- [Exercices]:
- 1) Dans le texte à lire, quel nom le duc de Chartres donne-t-il aux volontaires qu'il rallie ?
- 2) Indiquez si chacune de ces affirmations concorde avec le texte à lire, en citant les mots qui le prouvent : (a) le cheval du duc de Chartres est blessé à la croupe ; (b) le général Ferrand arrive avec dix mille hommes ; (c) les canonniers autrichiens abandonnent leurs pièces.

- [Texte à lire]:
C'en était fait du centre, entraîné bientôt tout entier, de proche en proche, dans ce courant de terreur et de confusion, quand le duc de Chartres, qui combattait en avant, se retourne et voit à sa gauche cette déroute de ses bataillons. A l'instant, tournant la tête de son cheval déjà blessé à la croupe d'un éclat d'obus, il s'élance le sabre à la main, suivi de son frère le duc de Montpensier, de la plus jeune des sœurs Fernig, et d'un groupe de ses aides-de-camp, à travers les hussards ennemis. Il traverse la plaine en se faisant jour à coups de pistolet, il arrive au plus épais de la mêlée, au milieu des lambeaux des brigades en retraite. La voix du jeune général, l'élan de la victoire qui respire sur les physionomies du petit groupe qui l'accompagne, la honte qu'éprouvent les soldats intimidés en voyant une jeune fille de seize ans, la bride dans les dents, le pistolet au poing, leur reprocher de fuir devant des dangers qu'elle brave, la poudre et le sang qui sillonnent le visage du due de Montpensier, les supplications des officiers qui se jettent l'épée à la main sur le derrière de leurs compagnies, défiant leurs soldats de leur passer sur le corps, suspendent la déroute, et fixent autour de l'état-major du jeune prince un noyau de volontaires de tous les bataillons. Il les rallie à la hâte, il les encourage, les entraîne. « Vous vous appellerez, leur crie-t-il, le bataillon de Jemmapes, et demain le bataillon de la victoire, car c'est vous qui la tenez dans vos rangs ! »

Il fait placer au milieu de ce corps les cinq drapeaux en faisceaux des cinq bataillons rompus dont cette colonne réunit les débris. Il l'enlève aux cris de Vive la République ! Il la fait soutenir, en traversant de nouveau la plaine, par une charge désespérée de toute la cavalerie du centre contre les escadrons autrichiens. Le bataillon de Jemmapes, grossi dans sa course des détachements des brigades dispersées, aborde avec l'impétuosité de la vengeance les retranchements, et les escalade sur les corps des blessés et des mourants. La cavalerie elle-même, franchissant les difficultés du terrain, se précipite sur les redoutes. Les canonniers autrichiens meurent tous sur leurs pièces. Les abords des batteries sont glissants du sang des hommes et des chevaux. Des degrés de cadavres marquent les différents étages de redoutes. Les Hongrois, croisant la baïonnette avec les volontaires, opposent une muraille de fer derrière chaque muraille de feu. Les hommes ralliés qui montent d'en bas suffisent à peine à remplacer dans les rangs les hommes renversés par les décharges des redoutes. Le duc de Chartres et sa colonne n'avancent plus d'un pas ; ils vont être renversés de nouveau dans la plaine, quand le général Ferrand, débouchant enfin du village de Jemmapes, qu'il avait emporté, s'avance à la tête de six mille hommes et de huit pièces de canon et prend les Autrichiens entre deux feux.

- [Données recueillies]:
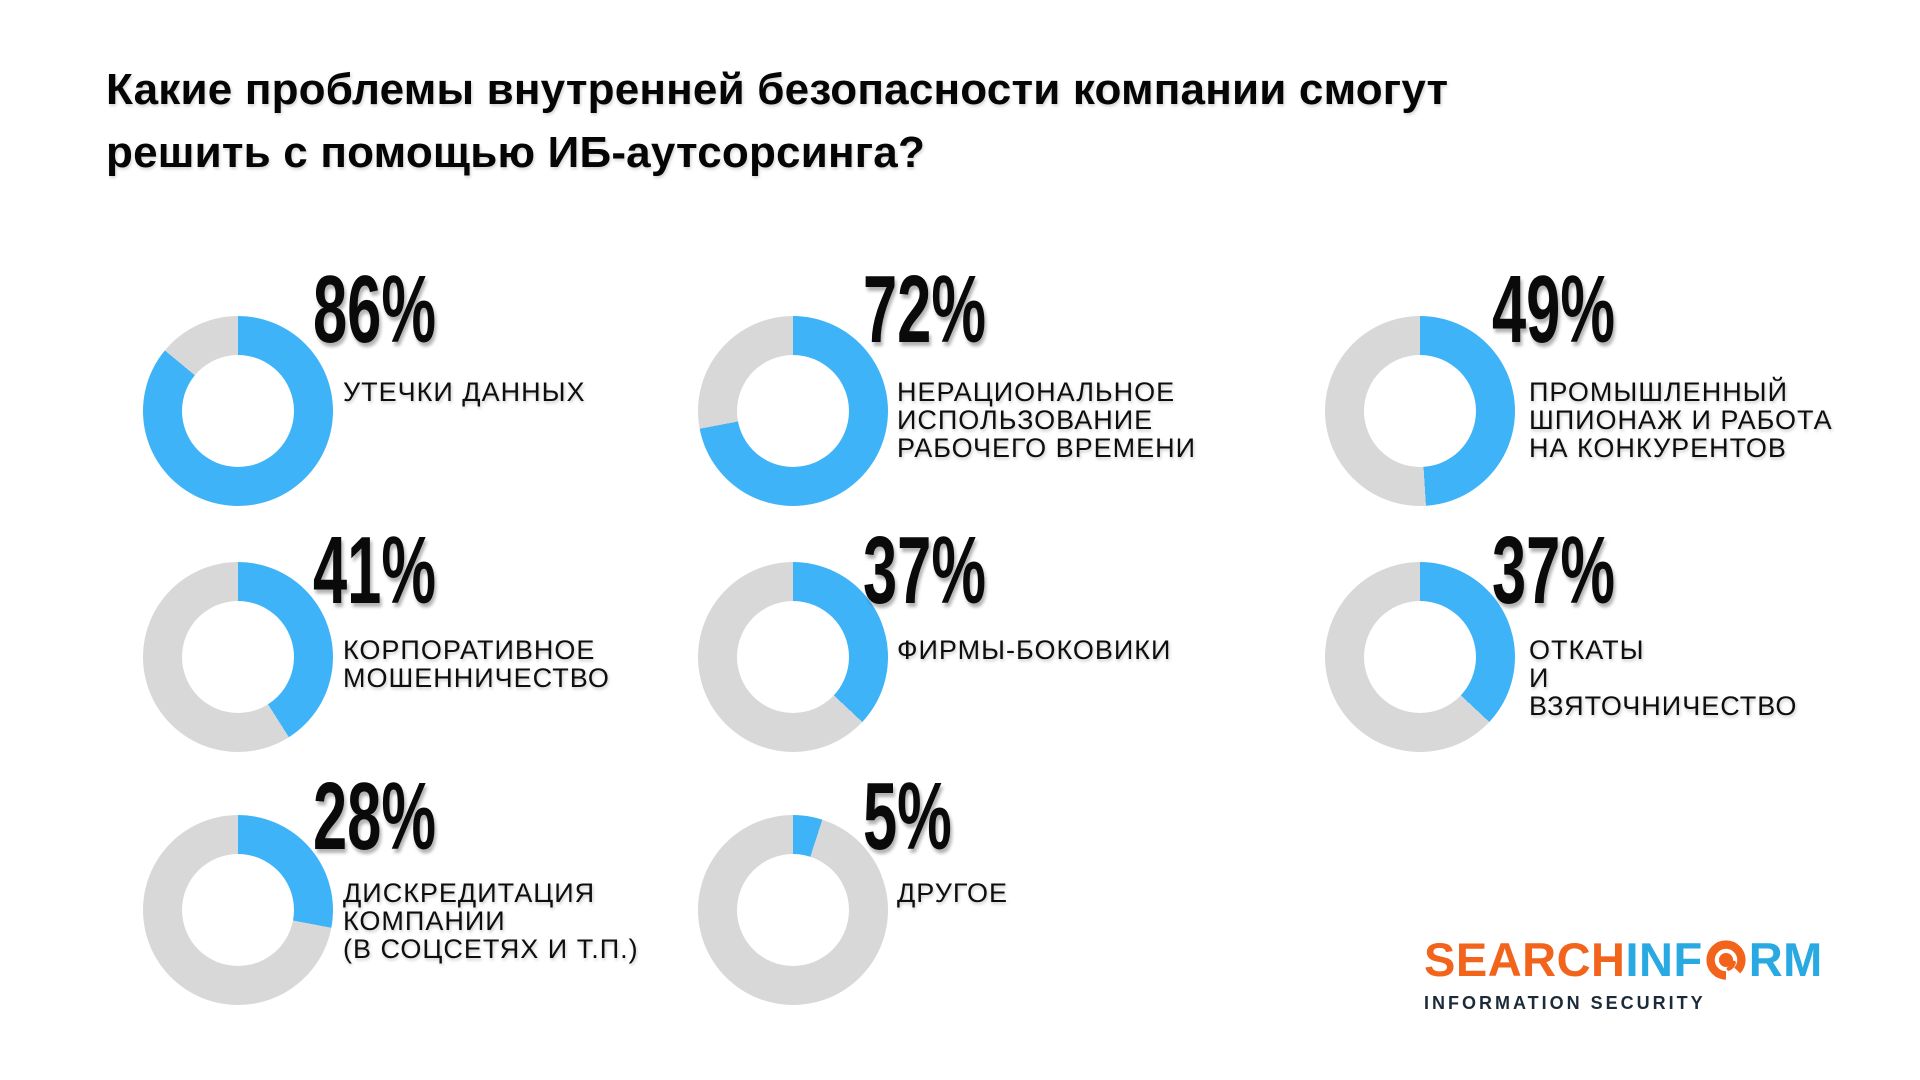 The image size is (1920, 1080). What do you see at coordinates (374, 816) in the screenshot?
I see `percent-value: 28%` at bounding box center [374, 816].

- [Corrigé des exercices]:
- 1) Le bataillon de Jemmapes.

- 2)
(a) Oui : « tournant la tête de son cheval déjà blessé à la croupe d'un éclat d'obus ».
(b) Non : « s'avance à la tête de six mille hommes et de huit pièces de canon ».
(c) Non : « Les canonniers autrichiens meurent tous sur leurs pièces. »